## TASK OBJECTIVE
Below are entries. Copy exactly the lines running from the line that holds "This screenshot has height=289, width=341." to the line that holds "Click the search magnifier icon", with both ends included.

(Records contained in a dataset)

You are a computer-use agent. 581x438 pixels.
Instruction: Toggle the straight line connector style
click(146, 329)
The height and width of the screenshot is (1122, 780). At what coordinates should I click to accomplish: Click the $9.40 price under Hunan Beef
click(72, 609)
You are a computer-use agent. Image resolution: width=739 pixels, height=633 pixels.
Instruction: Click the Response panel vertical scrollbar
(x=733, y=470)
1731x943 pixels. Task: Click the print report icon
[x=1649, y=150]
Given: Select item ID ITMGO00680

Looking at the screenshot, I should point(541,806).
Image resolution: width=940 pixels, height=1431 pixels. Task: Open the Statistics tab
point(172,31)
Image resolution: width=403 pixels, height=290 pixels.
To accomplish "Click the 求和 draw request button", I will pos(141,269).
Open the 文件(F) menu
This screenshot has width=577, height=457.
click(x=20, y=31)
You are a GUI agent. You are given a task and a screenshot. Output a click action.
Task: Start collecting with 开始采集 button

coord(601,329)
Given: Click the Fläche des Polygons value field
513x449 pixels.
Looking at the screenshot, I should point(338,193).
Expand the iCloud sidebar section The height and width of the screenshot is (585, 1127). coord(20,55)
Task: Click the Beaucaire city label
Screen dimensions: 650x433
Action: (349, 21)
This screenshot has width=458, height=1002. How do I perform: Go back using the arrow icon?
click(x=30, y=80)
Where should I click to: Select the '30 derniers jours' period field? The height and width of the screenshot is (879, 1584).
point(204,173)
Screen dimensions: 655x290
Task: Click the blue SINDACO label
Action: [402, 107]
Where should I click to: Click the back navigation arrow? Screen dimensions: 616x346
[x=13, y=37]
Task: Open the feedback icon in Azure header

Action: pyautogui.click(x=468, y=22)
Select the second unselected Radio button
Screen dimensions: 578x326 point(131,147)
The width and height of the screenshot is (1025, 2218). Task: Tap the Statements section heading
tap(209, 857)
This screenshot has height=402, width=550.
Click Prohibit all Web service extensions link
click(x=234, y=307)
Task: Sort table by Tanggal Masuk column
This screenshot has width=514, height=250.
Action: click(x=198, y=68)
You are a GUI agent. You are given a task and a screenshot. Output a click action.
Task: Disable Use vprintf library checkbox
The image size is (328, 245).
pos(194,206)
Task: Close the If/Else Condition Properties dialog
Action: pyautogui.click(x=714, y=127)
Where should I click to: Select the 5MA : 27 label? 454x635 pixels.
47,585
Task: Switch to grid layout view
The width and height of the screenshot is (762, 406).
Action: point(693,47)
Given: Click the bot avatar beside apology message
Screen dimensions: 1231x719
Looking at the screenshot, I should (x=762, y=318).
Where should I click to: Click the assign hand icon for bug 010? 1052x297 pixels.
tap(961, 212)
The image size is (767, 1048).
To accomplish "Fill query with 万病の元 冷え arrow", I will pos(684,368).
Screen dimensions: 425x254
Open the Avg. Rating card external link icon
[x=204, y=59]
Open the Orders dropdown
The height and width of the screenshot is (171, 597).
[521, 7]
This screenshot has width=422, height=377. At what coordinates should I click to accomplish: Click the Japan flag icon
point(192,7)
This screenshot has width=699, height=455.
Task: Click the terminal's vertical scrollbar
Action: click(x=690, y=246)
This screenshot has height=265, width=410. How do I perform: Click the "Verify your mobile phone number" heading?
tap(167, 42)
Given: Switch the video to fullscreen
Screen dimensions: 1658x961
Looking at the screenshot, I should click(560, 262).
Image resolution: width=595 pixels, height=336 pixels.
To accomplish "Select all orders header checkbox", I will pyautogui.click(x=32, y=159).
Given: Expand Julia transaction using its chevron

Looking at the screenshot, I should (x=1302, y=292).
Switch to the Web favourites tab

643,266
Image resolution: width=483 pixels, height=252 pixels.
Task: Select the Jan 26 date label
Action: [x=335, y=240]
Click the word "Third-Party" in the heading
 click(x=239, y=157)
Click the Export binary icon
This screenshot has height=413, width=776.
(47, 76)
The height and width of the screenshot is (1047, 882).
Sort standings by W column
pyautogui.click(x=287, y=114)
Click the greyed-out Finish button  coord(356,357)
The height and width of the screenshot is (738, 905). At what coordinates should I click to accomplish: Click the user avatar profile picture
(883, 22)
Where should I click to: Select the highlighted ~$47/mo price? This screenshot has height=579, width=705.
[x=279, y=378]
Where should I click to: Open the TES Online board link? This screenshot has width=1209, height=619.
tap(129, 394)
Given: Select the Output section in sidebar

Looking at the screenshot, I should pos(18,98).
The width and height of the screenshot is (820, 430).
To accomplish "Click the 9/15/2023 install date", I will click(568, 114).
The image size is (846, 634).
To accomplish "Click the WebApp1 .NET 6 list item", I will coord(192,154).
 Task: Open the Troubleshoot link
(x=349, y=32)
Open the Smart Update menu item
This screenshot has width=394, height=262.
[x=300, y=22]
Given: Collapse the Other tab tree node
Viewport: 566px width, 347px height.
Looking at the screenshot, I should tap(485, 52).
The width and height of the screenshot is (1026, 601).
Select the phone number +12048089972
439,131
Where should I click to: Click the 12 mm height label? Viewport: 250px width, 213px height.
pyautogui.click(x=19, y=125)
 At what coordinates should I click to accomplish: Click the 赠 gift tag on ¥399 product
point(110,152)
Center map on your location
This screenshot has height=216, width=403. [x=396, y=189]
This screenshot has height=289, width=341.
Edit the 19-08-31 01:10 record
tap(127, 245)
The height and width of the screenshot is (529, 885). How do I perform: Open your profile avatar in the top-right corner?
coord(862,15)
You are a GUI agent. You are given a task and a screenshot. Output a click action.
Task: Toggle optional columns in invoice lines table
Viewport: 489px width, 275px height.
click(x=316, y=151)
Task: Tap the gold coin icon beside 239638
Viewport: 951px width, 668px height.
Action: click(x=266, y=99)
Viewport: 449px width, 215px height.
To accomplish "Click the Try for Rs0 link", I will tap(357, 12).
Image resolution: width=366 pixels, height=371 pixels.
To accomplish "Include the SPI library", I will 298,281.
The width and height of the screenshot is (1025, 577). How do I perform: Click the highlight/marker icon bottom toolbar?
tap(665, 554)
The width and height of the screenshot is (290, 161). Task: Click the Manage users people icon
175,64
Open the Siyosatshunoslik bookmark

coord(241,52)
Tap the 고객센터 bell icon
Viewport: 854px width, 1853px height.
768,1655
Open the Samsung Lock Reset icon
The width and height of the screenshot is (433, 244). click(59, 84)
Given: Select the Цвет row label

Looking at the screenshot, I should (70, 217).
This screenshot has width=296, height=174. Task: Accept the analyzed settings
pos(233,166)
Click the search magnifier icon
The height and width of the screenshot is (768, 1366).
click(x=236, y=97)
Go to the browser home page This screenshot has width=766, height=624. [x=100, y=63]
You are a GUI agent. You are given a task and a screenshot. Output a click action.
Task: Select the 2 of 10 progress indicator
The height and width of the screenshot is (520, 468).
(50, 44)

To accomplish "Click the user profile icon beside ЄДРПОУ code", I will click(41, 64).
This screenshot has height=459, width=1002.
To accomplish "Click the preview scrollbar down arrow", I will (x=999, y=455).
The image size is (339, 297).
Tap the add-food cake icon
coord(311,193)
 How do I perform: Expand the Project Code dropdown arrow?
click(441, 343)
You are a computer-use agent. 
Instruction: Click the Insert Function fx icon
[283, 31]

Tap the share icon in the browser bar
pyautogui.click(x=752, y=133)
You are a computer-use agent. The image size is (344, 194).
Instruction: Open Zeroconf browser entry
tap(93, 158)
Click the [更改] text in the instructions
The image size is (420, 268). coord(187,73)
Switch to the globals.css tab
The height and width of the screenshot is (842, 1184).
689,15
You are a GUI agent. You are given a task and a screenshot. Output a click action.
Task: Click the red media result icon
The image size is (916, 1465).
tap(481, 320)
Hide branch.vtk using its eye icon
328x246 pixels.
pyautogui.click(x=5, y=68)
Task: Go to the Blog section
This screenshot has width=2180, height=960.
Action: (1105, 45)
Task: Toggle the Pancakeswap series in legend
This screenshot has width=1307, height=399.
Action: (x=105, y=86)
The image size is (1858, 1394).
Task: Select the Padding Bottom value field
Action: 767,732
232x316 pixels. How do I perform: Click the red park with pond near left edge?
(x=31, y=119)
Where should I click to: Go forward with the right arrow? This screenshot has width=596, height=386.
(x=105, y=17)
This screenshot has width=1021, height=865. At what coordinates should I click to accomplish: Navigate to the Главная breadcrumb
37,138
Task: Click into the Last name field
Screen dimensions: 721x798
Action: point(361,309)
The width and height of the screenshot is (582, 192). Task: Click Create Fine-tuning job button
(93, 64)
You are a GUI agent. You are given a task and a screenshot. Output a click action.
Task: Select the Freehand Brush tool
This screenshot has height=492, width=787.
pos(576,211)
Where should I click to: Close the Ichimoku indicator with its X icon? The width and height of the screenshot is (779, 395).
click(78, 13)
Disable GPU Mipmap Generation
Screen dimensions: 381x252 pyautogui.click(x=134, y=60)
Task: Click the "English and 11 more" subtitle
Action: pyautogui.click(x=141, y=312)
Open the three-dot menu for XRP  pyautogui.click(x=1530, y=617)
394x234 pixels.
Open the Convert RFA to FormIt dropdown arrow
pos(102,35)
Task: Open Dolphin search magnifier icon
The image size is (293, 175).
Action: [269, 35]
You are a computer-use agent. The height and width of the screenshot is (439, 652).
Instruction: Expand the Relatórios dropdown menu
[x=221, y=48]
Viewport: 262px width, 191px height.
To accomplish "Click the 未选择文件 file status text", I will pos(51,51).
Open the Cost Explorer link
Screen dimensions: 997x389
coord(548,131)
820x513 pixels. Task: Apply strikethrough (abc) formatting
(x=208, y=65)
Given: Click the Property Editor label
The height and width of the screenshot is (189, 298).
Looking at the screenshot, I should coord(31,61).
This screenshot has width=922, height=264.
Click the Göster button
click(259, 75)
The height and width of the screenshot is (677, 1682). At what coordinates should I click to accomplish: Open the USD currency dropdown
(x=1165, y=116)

## WORKED SOLUTION
This screenshot has height=289, width=341.
Edit the 19-08-31 01:10 record
tap(127, 245)
The height and width of the screenshot is (529, 885). How do I perform: Open your profile avatar in the top-right corner?
coord(862,15)
You are a GUI agent. You are given a task and a screenshot. Output a click action.
Task: Toggle optional columns in invoice lines table
Viewport: 489px width, 275px height.
click(x=316, y=151)
Task: Tap the gold coin icon beside 239638
Viewport: 951px width, 668px height.
Action: click(x=266, y=99)
Viewport: 449px width, 215px height.
To accomplish "Click the Try for Rs0 link", I will tap(357, 12).
Image resolution: width=366 pixels, height=371 pixels.
To accomplish "Include the SPI library", I will 298,281.
The width and height of the screenshot is (1025, 577). How do I perform: Click the highlight/marker icon bottom toolbar?
tap(665, 554)
The width and height of the screenshot is (290, 161). Task: Click the Manage users people icon
175,64
Open the Siyosatshunoslik bookmark

coord(241,52)
Tap the 고객센터 bell icon
Viewport: 854px width, 1853px height.
768,1655
Open the Samsung Lock Reset icon
The width and height of the screenshot is (433, 244). click(59, 84)
Given: Select the Цвет row label

Looking at the screenshot, I should (70, 217).
This screenshot has width=296, height=174. Task: Accept the analyzed settings
pos(233,166)
Click the search magnifier icon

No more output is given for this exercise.